ASSIGNMENT: Copy out every entry, keeping each character the same.

EXERCISE DATA:
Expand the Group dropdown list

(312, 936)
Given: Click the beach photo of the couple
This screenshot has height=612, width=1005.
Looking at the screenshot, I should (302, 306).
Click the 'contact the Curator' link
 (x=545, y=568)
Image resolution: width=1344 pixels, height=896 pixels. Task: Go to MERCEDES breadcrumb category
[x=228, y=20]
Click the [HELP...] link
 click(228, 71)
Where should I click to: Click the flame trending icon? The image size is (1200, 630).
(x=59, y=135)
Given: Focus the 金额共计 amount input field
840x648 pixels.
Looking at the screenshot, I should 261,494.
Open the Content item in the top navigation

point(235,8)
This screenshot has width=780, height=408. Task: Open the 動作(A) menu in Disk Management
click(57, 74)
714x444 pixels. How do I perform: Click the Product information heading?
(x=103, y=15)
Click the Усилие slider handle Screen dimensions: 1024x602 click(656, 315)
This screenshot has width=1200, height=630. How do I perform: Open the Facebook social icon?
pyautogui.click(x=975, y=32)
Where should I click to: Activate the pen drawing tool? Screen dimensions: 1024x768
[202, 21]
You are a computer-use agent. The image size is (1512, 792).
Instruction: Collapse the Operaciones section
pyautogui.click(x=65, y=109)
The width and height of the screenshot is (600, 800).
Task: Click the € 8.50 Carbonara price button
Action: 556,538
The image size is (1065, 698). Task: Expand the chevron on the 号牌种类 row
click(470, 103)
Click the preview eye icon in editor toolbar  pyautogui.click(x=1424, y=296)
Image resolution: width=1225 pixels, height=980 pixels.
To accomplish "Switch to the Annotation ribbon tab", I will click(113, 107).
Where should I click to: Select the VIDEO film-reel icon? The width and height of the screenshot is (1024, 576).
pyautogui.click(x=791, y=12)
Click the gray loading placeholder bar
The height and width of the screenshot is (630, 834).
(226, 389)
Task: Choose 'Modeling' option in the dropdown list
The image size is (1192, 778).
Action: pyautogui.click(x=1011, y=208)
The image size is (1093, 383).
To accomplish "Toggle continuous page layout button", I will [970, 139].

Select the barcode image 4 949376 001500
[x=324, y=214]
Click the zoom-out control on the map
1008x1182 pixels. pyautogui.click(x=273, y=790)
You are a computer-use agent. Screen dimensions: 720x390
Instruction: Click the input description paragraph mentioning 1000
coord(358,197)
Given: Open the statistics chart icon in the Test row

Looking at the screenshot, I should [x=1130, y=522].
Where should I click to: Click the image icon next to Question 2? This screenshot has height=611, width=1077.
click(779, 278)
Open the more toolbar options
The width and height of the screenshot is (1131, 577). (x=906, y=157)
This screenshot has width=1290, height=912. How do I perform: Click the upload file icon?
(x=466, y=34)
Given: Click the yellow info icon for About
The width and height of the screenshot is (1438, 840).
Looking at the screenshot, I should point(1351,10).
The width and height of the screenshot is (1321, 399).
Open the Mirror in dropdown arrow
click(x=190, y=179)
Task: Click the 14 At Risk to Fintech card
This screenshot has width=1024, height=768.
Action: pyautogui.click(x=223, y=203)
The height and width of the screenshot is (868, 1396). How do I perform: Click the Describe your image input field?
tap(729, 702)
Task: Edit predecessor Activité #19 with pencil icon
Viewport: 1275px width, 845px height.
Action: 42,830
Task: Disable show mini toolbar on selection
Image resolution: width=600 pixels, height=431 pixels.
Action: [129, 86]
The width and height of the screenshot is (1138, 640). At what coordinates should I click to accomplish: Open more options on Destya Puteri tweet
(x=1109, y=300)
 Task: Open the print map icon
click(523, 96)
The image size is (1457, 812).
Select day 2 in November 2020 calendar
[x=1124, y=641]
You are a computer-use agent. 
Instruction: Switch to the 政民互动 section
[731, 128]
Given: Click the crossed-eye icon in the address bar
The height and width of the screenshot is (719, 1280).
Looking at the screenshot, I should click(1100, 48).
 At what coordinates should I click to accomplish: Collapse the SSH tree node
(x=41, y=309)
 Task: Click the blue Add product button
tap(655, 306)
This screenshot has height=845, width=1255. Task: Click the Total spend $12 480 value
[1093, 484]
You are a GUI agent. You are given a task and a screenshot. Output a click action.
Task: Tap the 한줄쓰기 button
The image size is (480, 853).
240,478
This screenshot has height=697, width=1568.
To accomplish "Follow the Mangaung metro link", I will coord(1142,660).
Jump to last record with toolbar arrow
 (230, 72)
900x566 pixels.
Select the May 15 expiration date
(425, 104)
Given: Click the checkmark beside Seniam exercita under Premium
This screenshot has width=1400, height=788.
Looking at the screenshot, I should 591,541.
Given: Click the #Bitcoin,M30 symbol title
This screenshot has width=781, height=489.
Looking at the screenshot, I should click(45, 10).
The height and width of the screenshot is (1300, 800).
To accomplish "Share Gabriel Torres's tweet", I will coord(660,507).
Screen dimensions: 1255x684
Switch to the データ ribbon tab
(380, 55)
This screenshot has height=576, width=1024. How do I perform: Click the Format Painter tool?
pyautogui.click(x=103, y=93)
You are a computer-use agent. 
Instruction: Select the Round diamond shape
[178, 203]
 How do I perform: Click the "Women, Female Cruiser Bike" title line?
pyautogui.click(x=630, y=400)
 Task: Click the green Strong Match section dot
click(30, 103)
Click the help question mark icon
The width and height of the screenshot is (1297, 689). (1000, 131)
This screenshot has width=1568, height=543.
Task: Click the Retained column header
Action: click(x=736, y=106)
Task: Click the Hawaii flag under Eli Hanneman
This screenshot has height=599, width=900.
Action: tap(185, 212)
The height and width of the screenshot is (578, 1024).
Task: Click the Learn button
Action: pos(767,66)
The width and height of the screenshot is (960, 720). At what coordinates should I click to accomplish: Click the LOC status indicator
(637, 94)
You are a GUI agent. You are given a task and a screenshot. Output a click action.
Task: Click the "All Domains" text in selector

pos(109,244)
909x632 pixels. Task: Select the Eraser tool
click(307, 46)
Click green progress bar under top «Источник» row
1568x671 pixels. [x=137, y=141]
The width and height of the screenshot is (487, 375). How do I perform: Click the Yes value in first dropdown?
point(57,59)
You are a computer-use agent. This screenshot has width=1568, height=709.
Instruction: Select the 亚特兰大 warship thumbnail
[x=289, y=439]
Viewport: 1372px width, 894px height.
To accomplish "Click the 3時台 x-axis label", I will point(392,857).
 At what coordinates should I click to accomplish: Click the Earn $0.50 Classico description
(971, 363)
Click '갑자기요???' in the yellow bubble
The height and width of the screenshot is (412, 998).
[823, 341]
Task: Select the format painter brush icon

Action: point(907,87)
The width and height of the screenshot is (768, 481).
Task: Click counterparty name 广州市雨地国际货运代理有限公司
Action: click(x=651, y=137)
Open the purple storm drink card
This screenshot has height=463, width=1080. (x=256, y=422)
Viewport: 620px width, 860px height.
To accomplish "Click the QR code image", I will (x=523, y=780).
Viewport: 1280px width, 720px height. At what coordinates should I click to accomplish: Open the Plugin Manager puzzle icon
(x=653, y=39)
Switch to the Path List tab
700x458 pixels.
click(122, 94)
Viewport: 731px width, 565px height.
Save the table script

ANSWER TO THE EXERCISE:
Expand the Group dropdown list

(312, 936)
Given: Click the beach photo of the couple
This screenshot has height=612, width=1005.
Looking at the screenshot, I should (302, 306).
Click the 'contact the Curator' link
 (x=545, y=568)
Image resolution: width=1344 pixels, height=896 pixels. Task: Go to MERCEDES breadcrumb category
[x=228, y=20]
Click the [HELP...] link
 click(228, 71)
Where should I click to: Click the flame trending icon? The image size is (1200, 630).
(x=59, y=135)
Given: Focus the 金额共计 amount input field
840x648 pixels.
Looking at the screenshot, I should 261,494.
Open the Content item in the top navigation

point(235,8)
This screenshot has width=780, height=408. Task: Open the 動作(A) menu in Disk Management
click(57, 74)
714x444 pixels. How do I perform: Click the Product information heading?
(x=103, y=15)
Click the Усилие slider handle Screen dimensions: 1024x602 click(656, 315)
This screenshot has width=1200, height=630. How do I perform: Open the Facebook social icon?
pyautogui.click(x=975, y=32)
Where should I click to: Activate the pen drawing tool? Screen dimensions: 1024x768
[202, 21]
You are a computer-use agent. The image size is (1512, 792).
Instruction: Collapse the Operaciones section
pyautogui.click(x=65, y=109)
The width and height of the screenshot is (600, 800).
Task: Click the € 8.50 Carbonara price button
Action: 556,538
The image size is (1065, 698). Task: Expand the chevron on the 号牌种类 row
click(470, 103)
Click the preview eye icon in editor toolbar  pyautogui.click(x=1424, y=296)
Image resolution: width=1225 pixels, height=980 pixels.
To accomplish "Switch to the Annotation ribbon tab", I will click(113, 107).
Where should I click to: Select the VIDEO film-reel icon? The width and height of the screenshot is (1024, 576).
pyautogui.click(x=791, y=12)
Click the gray loading placeholder bar
The height and width of the screenshot is (630, 834).
(226, 389)
Task: Choose 'Modeling' option in the dropdown list
The image size is (1192, 778).
Action: pyautogui.click(x=1011, y=208)
The image size is (1093, 383).
To accomplish "Toggle continuous page layout button", I will [970, 139].

Select the barcode image 4 949376 001500
[x=324, y=214]
Click the zoom-out control on the map
1008x1182 pixels. pyautogui.click(x=273, y=790)
You are a computer-use agent. Screen dimensions: 720x390
Instruction: Click the input description paragraph mentioning 1000
coord(358,197)
Given: Open the statistics chart icon in the Test row

Looking at the screenshot, I should [x=1130, y=522].
Where should I click to: Click the image icon next to Question 2? This screenshot has height=611, width=1077.
click(779, 278)
Open the more toolbar options
The width and height of the screenshot is (1131, 577). (x=906, y=157)
This screenshot has width=1290, height=912. How do I perform: Click the upload file icon?
(x=466, y=34)
Given: Click the yellow info icon for About
The width and height of the screenshot is (1438, 840).
Looking at the screenshot, I should point(1351,10).
The width and height of the screenshot is (1321, 399).
Open the Mirror in dropdown arrow
click(x=190, y=179)
Task: Click the 14 At Risk to Fintech card
This screenshot has width=1024, height=768.
Action: pyautogui.click(x=223, y=203)
The height and width of the screenshot is (868, 1396). How do I perform: Click the Describe your image input field?
tap(729, 702)
Task: Edit predecessor Activité #19 with pencil icon
Viewport: 1275px width, 845px height.
Action: 42,830
Task: Disable show mini toolbar on selection
Image resolution: width=600 pixels, height=431 pixels.
Action: [129, 86]
The width and height of the screenshot is (1138, 640). At what coordinates should I click to accomplish: Open more options on Destya Puteri tweet
(x=1109, y=300)
 Task: Open the print map icon
click(523, 96)
The image size is (1457, 812).
Select day 2 in November 2020 calendar
[x=1124, y=641]
You are a computer-use agent. 
Instruction: Switch to the 政民互动 section
[731, 128]
Given: Click the crossed-eye icon in the address bar
The height and width of the screenshot is (719, 1280).
Looking at the screenshot, I should click(1100, 48).
 At what coordinates should I click to accomplish: Collapse the SSH tree node
(x=41, y=309)
 Task: Click the blue Add product button
tap(655, 306)
This screenshot has height=845, width=1255. Task: Click the Total spend $12 480 value
[1093, 484]
You are a GUI agent. You are given a task and a screenshot. Output a click action.
Task: Tap the 한줄쓰기 button
The image size is (480, 853).
240,478
This screenshot has height=697, width=1568.
To accomplish "Follow the Mangaung metro link", I will coord(1142,660).
Jump to last record with toolbar arrow
 (230, 72)
900x566 pixels.
Select the May 15 expiration date
(425, 104)
Given: Click the checkmark beside Seniam exercita under Premium
This screenshot has width=1400, height=788.
Looking at the screenshot, I should 591,541.
Given: Click the #Bitcoin,M30 symbol title
This screenshot has width=781, height=489.
Looking at the screenshot, I should click(45, 10).
The height and width of the screenshot is (1300, 800).
To accomplish "Share Gabriel Torres's tweet", I will coord(660,507).
Screen dimensions: 1255x684
Switch to the データ ribbon tab
(380, 55)
This screenshot has height=576, width=1024. How do I perform: Click the Format Painter tool?
pyautogui.click(x=103, y=93)
You are a computer-use agent. 
Instruction: Select the Round diamond shape
[178, 203]
 How do I perform: Click the "Women, Female Cruiser Bike" title line?
pyautogui.click(x=630, y=400)
 Task: Click the green Strong Match section dot
click(30, 103)
Click the help question mark icon
The width and height of the screenshot is (1297, 689). (1000, 131)
This screenshot has width=1568, height=543.
Task: Click the Retained column header
Action: click(x=736, y=106)
Task: Click the Hawaii flag under Eli Hanneman
This screenshot has height=599, width=900.
Action: tap(185, 212)
The height and width of the screenshot is (578, 1024).
Task: Click the Learn button
Action: pos(767,66)
The width and height of the screenshot is (960, 720). At what coordinates should I click to accomplish: Click the LOC status indicator
(637, 94)
You are a GUI agent. You are given a task and a screenshot. Output a click action.
Task: Click the "All Domains" text in selector

pos(109,244)
909x632 pixels. Task: Select the Eraser tool
click(307, 46)
Click green progress bar under top «Источник» row
1568x671 pixels. [x=137, y=141]
The width and height of the screenshot is (487, 375). How do I perform: Click the Yes value in first dropdown?
point(57,59)
You are a computer-use agent. This screenshot has width=1568, height=709.
Instruction: Select the 亚特兰大 warship thumbnail
[x=289, y=439]
Viewport: 1372px width, 894px height.
To accomplish "Click the 3時台 x-axis label", I will point(392,857).
 At what coordinates should I click to accomplish: Click the Earn $0.50 Classico description
(971, 363)
Click '갑자기요???' in the yellow bubble
The height and width of the screenshot is (412, 998).
[823, 341]
Task: Select the format painter brush icon

Action: point(907,87)
The width and height of the screenshot is (768, 481).
Task: Click counterparty name 广州市雨地国际货运代理有限公司
Action: click(x=651, y=137)
Open the purple storm drink card
This screenshot has height=463, width=1080. (x=256, y=422)
Viewport: 620px width, 860px height.
To accomplish "Click the QR code image", I will (x=523, y=780).
Viewport: 1280px width, 720px height. At what coordinates should I click to accomplish: Open the Plugin Manager puzzle icon
(x=653, y=39)
Switch to the Path List tab
700x458 pixels.
click(122, 94)
Viewport: 731px width, 565px height.
Save the table script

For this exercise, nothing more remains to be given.